= Beginning of Section =

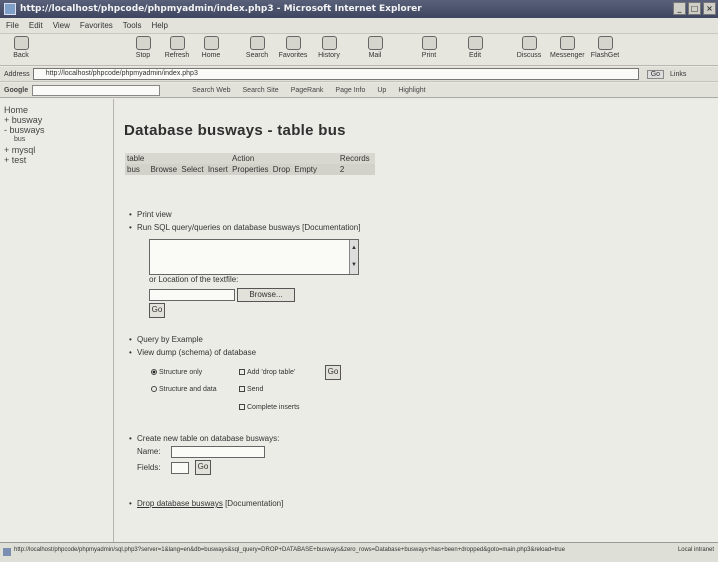 The width and height of the screenshot is (718, 562). What do you see at coordinates (180, 468) in the screenshot?
I see `fields-count-input` at bounding box center [180, 468].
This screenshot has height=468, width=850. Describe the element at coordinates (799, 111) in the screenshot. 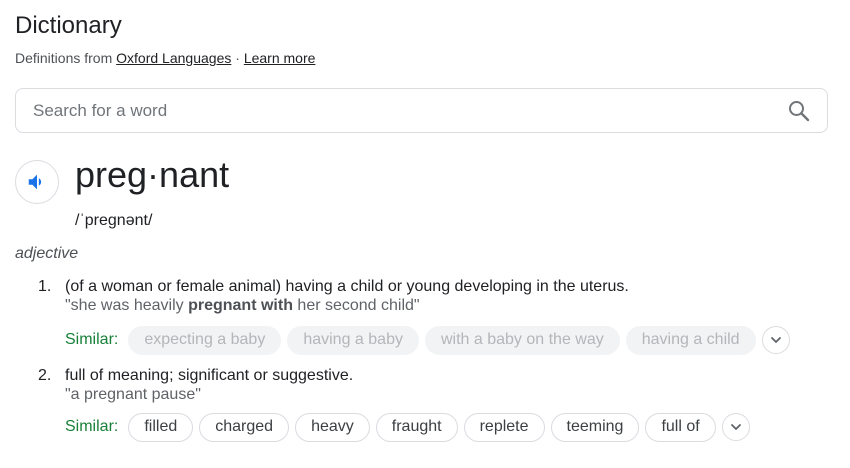

I see `search-icon` at that location.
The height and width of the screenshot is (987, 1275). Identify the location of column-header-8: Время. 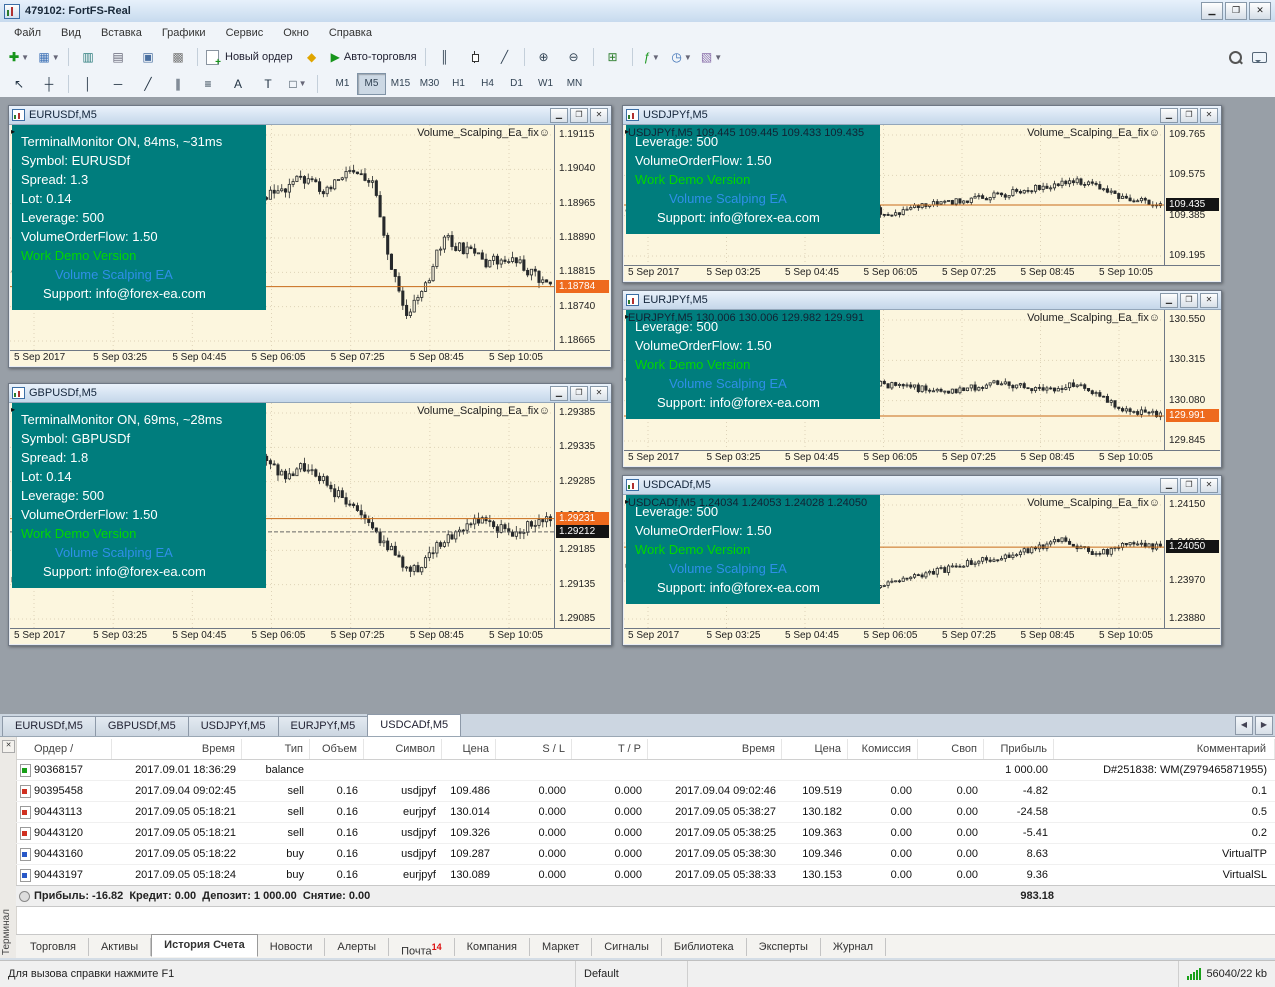
(715, 749).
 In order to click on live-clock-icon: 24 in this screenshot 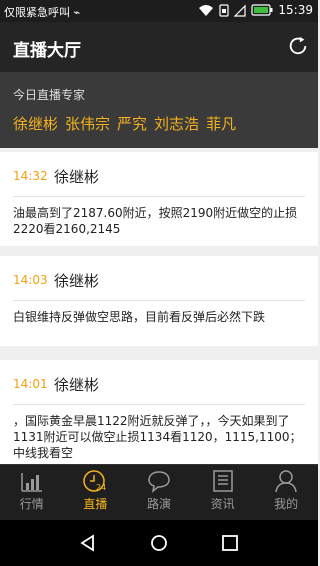, I will do `click(95, 481)`.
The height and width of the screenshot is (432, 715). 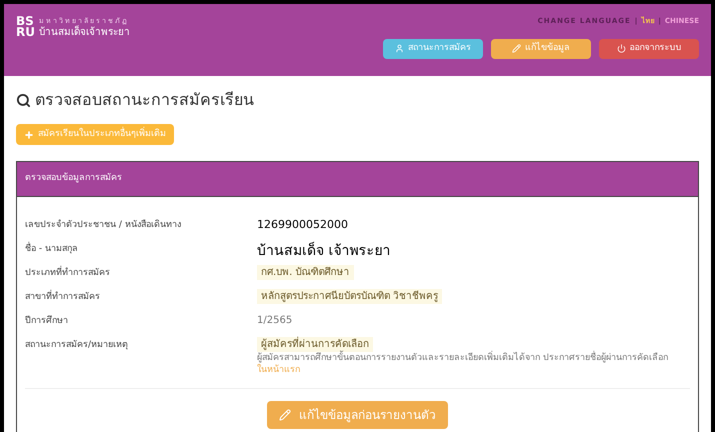 What do you see at coordinates (24, 100) in the screenshot?
I see `search-icon` at bounding box center [24, 100].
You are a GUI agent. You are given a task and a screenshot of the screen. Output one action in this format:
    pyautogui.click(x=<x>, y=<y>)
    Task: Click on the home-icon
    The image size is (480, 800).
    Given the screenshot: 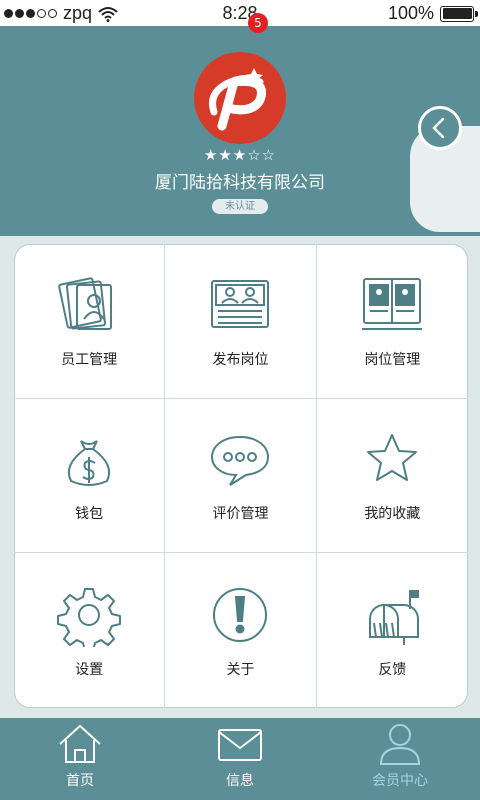 What is the action you would take?
    pyautogui.click(x=80, y=744)
    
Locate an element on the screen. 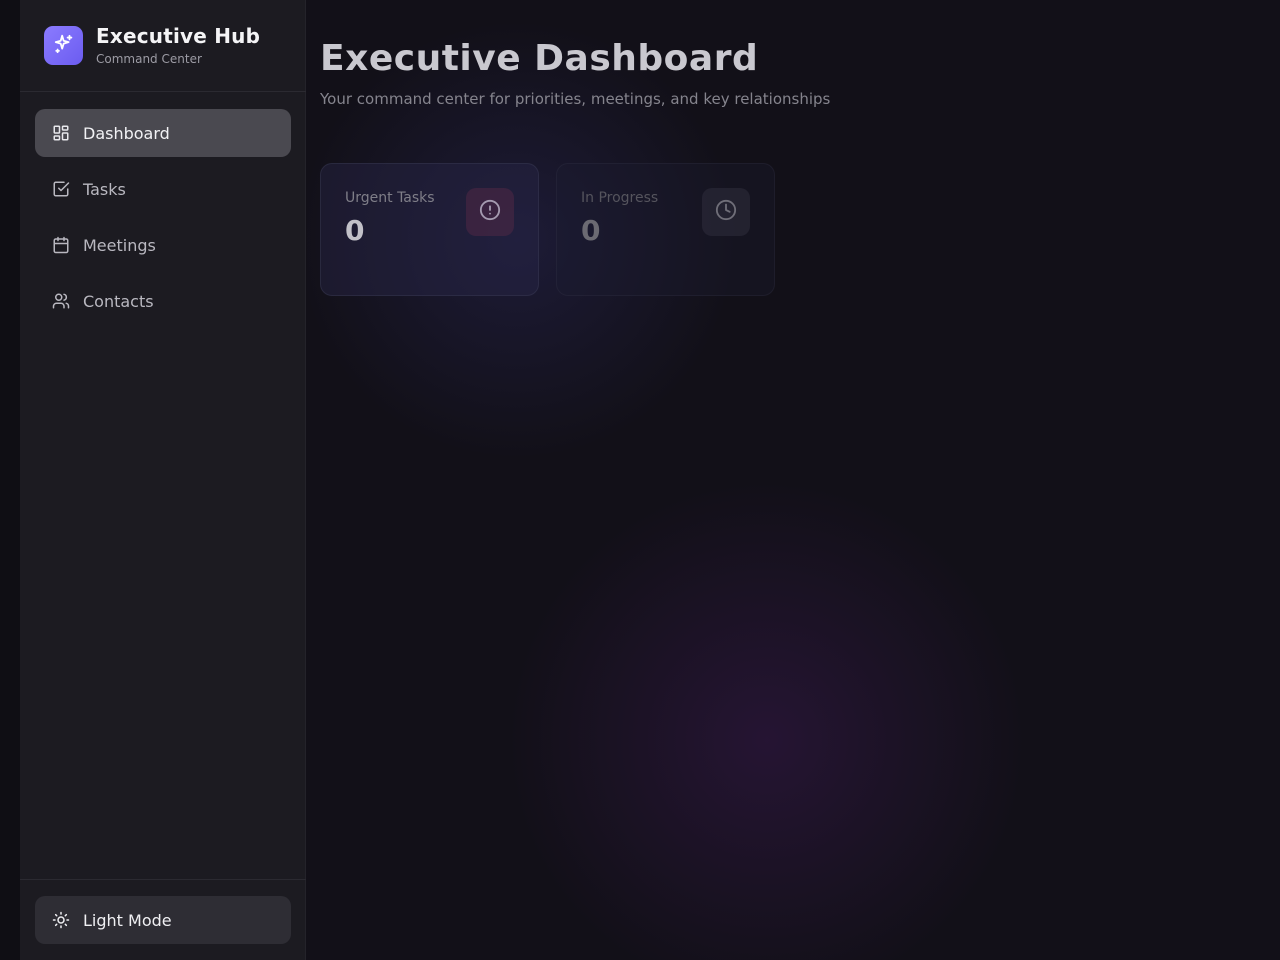 This screenshot has height=960, width=1280. sidebar-nav: Dashboard Tasks Meetings Contacts is located at coordinates (163, 221).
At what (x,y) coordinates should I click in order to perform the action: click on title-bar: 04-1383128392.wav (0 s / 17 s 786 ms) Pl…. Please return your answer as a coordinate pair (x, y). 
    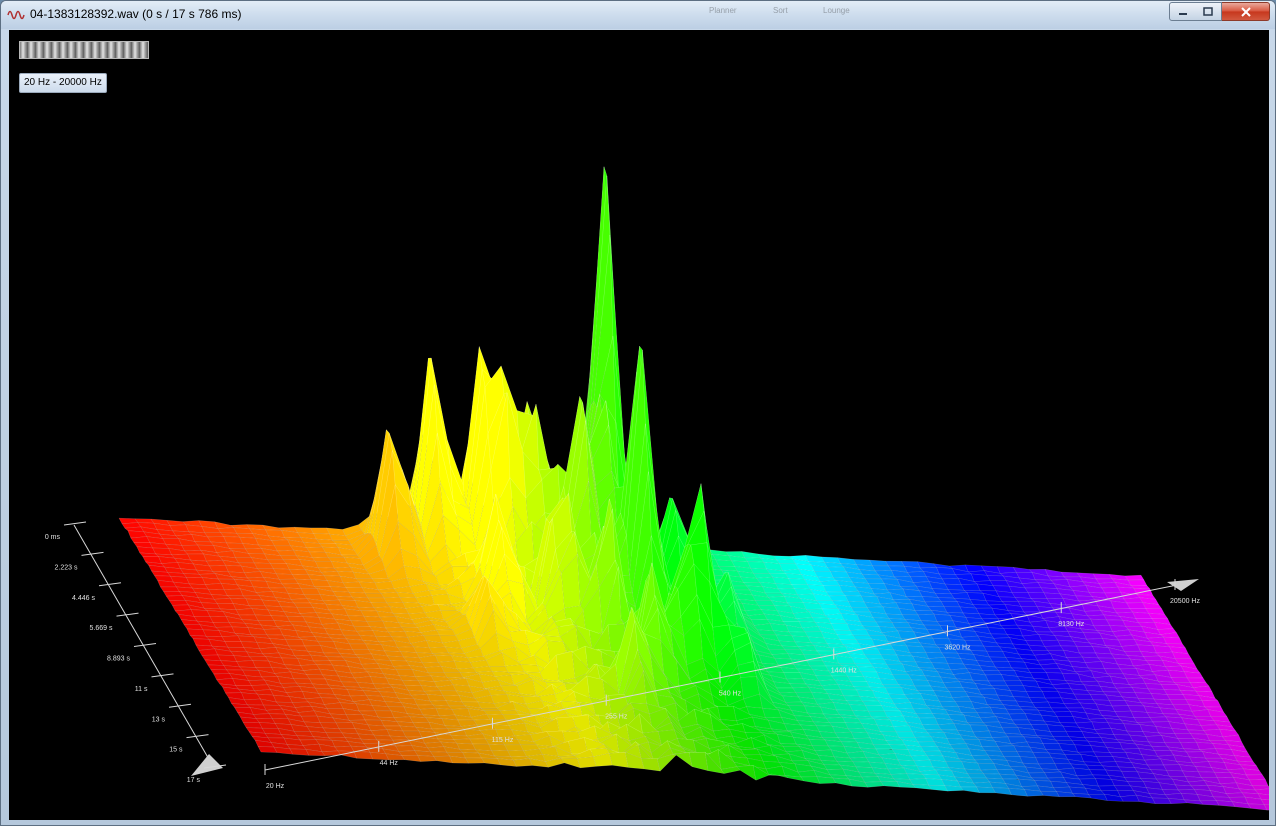
    Looking at the image, I should click on (638, 15).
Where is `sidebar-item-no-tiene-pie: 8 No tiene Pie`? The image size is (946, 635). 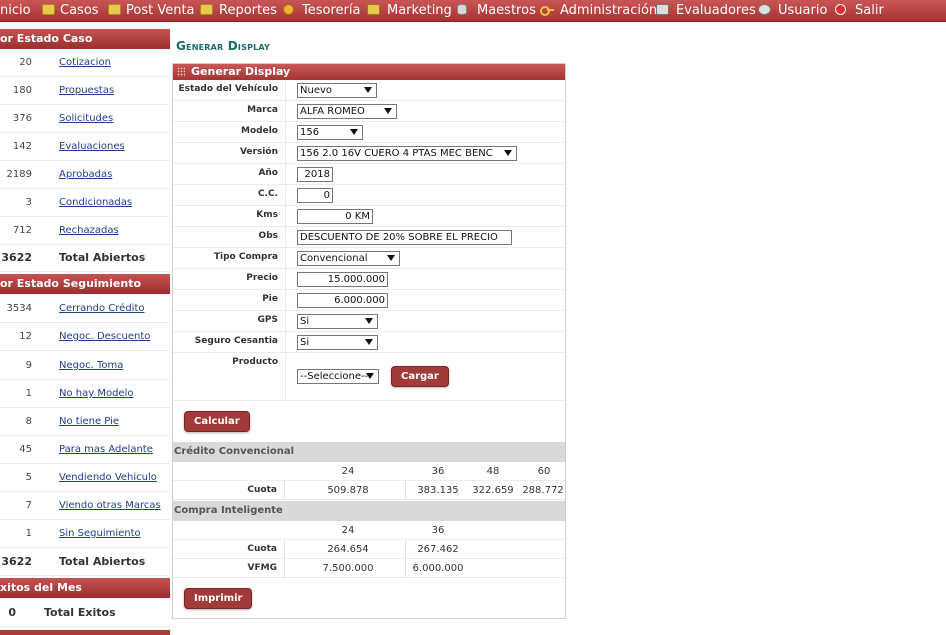
sidebar-item-no-tiene-pie: 8 No tiene Pie is located at coordinates (85, 422).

= End of Section =

* REQUIRED WORK *
Return the lines of the records from the line containing "is (946, 635)." through the end of the records, reproducing them without alteration and omitting the pictures.

* RESULT *
Where is `sidebar-item-no-tiene-pie: 8 No tiene Pie`? The image size is (946, 635). 
sidebar-item-no-tiene-pie: 8 No tiene Pie is located at coordinates (85, 422).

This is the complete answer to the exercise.